In a shocking case of a strip search gone too far, dashcam footage released Monday showed two deputies from Harris County, Texas, searching a woman's vaginal area for drugs outside of her car in 2015.

The video came after the charges leveled by the woman against two deputies involved in the search were dropped on Aug. 4.

According to reports, Charneshia Corley, 23, was pulled over on June 21, 2015, for jumping a red signal when officers allegedly said they smelled marijuana in her car. In the 11-minute search that followed, a female officer asked Corley to spread her legs so she could search her vaginal area with a flashlight.

A civil rights lawsuit was filed by attorney Sam Cammack on behalf of Charneshia Corley, saying the deputies violated her constitutional rights by conducting the roadside search.

Chron reported that the lawsuit said: "The deputies forcibly threw Ms. Corley to the ground, while she was still handcuffed, pinned her down with her legs spread apart, threatened to break her legs, and without consent penetrated her vagina in a purported search for marijuana."

In the video released by Cammack, the view of the search is blocked by car doors. However, Corley lying on the ground without her pants and her legs lifted upward in an awkward position for more than 10 minutes as the female deputy searched her private area by shining a flash.

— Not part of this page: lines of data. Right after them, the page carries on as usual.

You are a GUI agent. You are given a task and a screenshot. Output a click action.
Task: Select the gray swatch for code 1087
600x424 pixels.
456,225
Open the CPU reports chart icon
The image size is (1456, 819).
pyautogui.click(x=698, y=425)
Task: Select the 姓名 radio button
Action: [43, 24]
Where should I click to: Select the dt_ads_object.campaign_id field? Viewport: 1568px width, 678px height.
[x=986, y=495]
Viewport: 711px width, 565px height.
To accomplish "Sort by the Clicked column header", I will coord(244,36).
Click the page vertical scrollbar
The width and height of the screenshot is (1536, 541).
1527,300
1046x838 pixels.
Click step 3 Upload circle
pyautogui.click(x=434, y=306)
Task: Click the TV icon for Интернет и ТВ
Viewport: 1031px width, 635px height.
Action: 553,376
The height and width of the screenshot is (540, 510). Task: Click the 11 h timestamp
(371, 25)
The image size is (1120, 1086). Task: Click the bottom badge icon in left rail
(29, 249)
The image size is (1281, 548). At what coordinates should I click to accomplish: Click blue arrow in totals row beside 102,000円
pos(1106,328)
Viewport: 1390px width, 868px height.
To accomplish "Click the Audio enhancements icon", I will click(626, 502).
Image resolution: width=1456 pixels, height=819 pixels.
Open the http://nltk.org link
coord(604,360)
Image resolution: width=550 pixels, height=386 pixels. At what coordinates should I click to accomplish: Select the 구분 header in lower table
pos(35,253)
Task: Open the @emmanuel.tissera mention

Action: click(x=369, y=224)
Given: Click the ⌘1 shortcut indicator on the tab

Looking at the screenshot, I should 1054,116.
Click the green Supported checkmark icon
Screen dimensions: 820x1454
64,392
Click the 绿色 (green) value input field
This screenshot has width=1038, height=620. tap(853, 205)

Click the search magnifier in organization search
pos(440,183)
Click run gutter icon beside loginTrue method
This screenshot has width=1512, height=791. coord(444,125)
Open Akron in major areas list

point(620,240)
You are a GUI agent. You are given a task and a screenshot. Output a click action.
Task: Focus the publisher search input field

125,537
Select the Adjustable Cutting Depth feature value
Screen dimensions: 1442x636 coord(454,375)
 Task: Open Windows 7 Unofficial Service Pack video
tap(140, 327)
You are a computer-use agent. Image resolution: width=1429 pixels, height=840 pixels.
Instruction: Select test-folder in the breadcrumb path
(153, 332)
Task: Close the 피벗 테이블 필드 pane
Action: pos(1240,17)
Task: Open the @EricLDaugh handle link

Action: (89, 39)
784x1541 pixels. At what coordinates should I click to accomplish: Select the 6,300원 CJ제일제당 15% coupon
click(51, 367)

Cammack said about the incident: "There has been no material change of fact. If what those officers did to Miss Corley was not mistreatment — did not amount to rape — I don't know what is."

The video, however, does not show if the deputy physically penetrated Corley while searching for the drug. The full video can be watched here.

The arrest affidavit filed by the officers alleged that Corley kicked a deputy with her foot and pushed her with her hip. The officers said that Corley consented to the search at the time. Yet she was charged with resisting arrest and possession of marijuana after the police officer claimed that they found 0.2 ounces of marijuana "on her person", Law News reported. However, the county District Attorney's Office later dropped the charge.

"They're supposed to protect you. They're supposed to keep you safe, not rape you. That's how I feel. I feel like I was raped," Corely said.

Sam Cammack described Corley as "a 21-year-old African-American, female, college student, had never had any criminal history never been in trouble."

Harris County prosecutor Natasha Sinclair condemned the officers’ actions saying: “No one in this office stands by the search the way it was conducted. No one condones that. No one thinks it’s appropriate. It should not have happened.”

However, she added that that just because what happened was wrong and perturbing, it does not make the search a criminal offense. "However bad decisions, bad judgment may not rise the level of a criminal offense," she is reported to have said.

According to Law News, new charges may be leveled against two or even all three of the officers.

The report also said that Sinclair’s office possessed “new evidence,” and pushed for a new indictment soon after they dropped the initial cases on August 4. Cammack is hoping a special prosecutor without any ties to Harris County law enforcement can be brought in to handle the case.